At the same time, since students have explicit statutory rights under the Individuals with Disabilities Education Act, some courts (M. C. on Behalf of J. C. v. Central Regional School District, 1996a, 1996b), but not all (Suriano v. Hyde Park Central School District, 1994), have permitted claims filed on their behalf to proceed, even though jurists refused to identify such cases as educational malpractice. Rather, when dealing with disputes that arise in the context of special education, courts are apparently more willing to grant plaintiffs some relief because they are safeguarding well-established statutory rights. In disagreements over special education, courts have granted prevailing plaintiffs relief in the form of compensatory services, such as extended day- or year-long programming to compensate for the denial of services and attorney fees to cover the costs associated with filing suit to protect their rights.

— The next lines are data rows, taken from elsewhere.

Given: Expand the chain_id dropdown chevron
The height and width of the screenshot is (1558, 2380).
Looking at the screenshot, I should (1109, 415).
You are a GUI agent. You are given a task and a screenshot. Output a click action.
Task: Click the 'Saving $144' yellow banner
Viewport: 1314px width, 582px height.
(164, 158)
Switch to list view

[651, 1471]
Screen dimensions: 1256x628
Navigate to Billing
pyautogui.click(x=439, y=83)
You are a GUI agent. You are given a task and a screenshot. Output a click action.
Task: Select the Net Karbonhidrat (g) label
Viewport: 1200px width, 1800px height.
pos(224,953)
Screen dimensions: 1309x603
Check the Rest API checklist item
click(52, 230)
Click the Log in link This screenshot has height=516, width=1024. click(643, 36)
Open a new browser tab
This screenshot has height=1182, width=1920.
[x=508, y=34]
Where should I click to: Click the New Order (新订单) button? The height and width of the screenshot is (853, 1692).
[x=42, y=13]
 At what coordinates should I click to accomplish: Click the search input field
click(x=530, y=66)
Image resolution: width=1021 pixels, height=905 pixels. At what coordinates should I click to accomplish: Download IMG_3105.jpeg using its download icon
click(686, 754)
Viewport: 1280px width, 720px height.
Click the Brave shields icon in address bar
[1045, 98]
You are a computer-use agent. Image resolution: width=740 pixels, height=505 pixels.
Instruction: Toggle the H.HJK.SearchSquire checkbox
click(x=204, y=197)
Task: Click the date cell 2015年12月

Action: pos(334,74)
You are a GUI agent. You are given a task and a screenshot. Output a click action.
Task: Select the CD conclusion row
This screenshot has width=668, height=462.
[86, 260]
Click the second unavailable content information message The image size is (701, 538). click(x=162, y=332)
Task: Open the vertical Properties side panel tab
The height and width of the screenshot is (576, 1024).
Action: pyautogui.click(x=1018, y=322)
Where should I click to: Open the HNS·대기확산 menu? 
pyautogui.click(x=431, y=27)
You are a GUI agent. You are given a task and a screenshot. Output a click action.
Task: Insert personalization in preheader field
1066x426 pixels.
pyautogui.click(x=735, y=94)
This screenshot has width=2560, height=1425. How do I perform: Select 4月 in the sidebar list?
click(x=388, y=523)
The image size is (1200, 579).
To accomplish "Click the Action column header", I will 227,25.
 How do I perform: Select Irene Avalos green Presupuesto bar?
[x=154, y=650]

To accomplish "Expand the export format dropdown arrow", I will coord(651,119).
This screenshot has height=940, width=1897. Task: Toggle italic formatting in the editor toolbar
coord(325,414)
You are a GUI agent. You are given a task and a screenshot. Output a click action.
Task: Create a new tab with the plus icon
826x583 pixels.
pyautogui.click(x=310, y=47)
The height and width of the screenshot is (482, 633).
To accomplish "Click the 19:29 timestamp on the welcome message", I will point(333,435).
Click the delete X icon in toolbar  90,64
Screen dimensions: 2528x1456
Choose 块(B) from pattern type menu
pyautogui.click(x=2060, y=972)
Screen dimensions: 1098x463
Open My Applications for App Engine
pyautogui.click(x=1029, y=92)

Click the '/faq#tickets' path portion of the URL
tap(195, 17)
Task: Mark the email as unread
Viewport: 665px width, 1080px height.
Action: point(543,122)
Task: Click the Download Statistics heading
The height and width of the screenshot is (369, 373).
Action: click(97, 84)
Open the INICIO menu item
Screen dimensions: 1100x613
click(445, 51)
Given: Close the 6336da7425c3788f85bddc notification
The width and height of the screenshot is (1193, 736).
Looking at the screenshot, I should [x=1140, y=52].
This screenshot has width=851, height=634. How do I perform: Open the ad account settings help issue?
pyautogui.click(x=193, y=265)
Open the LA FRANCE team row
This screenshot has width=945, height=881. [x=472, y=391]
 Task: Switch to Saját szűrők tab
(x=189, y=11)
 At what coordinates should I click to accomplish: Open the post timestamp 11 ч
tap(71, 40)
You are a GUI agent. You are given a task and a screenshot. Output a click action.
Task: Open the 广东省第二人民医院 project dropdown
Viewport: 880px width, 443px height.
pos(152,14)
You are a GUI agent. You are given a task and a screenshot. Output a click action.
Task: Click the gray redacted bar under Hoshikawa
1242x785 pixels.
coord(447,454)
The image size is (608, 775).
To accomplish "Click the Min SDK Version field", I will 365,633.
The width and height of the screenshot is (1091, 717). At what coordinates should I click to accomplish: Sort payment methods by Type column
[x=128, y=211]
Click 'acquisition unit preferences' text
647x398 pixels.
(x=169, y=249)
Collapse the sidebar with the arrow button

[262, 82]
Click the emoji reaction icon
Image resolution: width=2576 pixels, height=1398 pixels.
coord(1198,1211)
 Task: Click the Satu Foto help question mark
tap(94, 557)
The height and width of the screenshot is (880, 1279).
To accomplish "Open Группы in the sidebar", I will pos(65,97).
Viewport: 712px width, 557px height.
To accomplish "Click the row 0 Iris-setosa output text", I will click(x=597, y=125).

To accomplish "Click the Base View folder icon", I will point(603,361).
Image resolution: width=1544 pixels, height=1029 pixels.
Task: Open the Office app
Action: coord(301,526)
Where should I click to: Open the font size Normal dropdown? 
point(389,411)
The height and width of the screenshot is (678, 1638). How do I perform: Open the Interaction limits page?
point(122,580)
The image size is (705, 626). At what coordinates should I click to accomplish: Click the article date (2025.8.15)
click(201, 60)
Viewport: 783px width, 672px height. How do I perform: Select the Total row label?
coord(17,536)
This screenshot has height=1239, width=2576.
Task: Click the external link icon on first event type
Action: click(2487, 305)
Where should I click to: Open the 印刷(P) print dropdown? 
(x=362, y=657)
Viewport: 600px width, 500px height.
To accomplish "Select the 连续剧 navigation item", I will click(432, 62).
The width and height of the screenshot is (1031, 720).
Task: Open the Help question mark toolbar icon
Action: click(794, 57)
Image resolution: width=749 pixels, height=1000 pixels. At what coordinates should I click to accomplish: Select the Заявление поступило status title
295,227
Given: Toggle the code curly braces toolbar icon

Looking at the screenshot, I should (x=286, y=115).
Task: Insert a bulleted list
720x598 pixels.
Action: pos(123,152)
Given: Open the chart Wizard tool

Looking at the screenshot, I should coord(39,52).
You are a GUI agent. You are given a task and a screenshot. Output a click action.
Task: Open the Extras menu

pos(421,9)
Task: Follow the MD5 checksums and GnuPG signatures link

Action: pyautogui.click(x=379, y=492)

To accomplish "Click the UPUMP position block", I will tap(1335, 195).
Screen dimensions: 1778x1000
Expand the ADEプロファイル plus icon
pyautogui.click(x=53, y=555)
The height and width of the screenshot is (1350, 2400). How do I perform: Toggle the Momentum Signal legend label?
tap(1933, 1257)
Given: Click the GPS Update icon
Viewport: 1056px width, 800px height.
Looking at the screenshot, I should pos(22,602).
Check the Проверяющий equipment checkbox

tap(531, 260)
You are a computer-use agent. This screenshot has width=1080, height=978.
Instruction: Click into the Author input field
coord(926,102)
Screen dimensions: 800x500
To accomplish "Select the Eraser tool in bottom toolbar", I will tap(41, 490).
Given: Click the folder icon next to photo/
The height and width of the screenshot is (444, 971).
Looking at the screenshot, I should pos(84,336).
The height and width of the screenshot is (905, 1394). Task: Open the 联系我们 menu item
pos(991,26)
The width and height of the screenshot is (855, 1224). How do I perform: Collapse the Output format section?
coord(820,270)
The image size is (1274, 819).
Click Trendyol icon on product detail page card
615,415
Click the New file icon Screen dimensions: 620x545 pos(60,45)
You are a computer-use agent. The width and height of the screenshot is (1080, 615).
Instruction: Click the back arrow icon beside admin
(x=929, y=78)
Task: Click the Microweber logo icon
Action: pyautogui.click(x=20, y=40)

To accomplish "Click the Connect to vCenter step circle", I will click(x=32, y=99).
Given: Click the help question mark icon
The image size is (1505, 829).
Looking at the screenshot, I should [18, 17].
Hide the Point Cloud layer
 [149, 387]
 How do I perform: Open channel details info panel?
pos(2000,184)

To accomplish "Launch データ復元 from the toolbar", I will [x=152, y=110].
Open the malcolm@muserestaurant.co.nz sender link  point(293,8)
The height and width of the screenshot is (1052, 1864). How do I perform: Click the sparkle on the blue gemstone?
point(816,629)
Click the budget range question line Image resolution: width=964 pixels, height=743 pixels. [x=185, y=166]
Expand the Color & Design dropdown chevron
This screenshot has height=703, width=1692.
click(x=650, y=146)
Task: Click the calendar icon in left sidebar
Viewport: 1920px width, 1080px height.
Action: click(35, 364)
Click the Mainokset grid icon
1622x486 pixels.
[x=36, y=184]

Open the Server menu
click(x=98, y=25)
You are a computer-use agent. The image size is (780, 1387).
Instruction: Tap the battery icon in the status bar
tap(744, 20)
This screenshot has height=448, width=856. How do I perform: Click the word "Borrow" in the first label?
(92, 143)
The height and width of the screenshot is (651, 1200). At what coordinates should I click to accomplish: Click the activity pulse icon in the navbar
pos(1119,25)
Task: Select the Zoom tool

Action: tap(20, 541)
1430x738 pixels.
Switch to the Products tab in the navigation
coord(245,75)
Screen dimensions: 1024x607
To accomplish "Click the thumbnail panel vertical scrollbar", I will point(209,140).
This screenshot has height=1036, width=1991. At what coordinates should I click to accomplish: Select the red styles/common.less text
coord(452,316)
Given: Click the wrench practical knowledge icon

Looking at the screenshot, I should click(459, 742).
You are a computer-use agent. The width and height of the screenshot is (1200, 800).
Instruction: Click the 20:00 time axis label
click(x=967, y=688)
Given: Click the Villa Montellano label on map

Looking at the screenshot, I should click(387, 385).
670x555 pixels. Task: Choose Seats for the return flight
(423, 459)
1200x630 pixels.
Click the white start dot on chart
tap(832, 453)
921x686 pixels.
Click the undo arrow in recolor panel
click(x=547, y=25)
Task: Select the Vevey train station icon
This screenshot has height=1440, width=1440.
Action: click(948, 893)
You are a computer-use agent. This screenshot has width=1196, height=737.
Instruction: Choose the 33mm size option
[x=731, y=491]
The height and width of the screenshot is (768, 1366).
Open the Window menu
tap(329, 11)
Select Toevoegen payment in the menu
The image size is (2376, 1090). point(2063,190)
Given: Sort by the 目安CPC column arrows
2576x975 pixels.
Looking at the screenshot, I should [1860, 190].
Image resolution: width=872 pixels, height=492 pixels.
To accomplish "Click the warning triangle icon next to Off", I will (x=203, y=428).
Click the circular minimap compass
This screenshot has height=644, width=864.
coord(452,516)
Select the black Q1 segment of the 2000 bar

In perhaps the best-known early case involving educational malpractice, parents in California unsuccessfully claimed that school officials improperly allowed their son, who could read only at the eighth-grade level, to graduate from high school (Peter W. v. San Francisco Unified School District, 1976). The plaintiffs sought relief because even though the student graduated after attending school for 12 years, he was qualified to work only at jobs requiring little or no ability to read or write. An appellate court, in rejecting the suit, engaged in a lengthy review of the duty-of-care concept in the law of negligence. The court reasoned that the legal claim could not proceed since there was no workable rule of care against which to measure the alleged misconduct of school officials, no injury within the meaning of the law of negligence, and no perceptible connection between the conduct of teachers and other staff in relation to the injuries that the student alleged had incurred. In other words, the court found that insofar as the student's claims were too amorphous, they could not proceed under a theory of negligence. The court also dismissed a charge of intentional misrepresentation because even though the student and his parents had the opportunity to do so, they were unable to provide facts demonstrating that they had relied on the alleged misrepresentations that the educators made.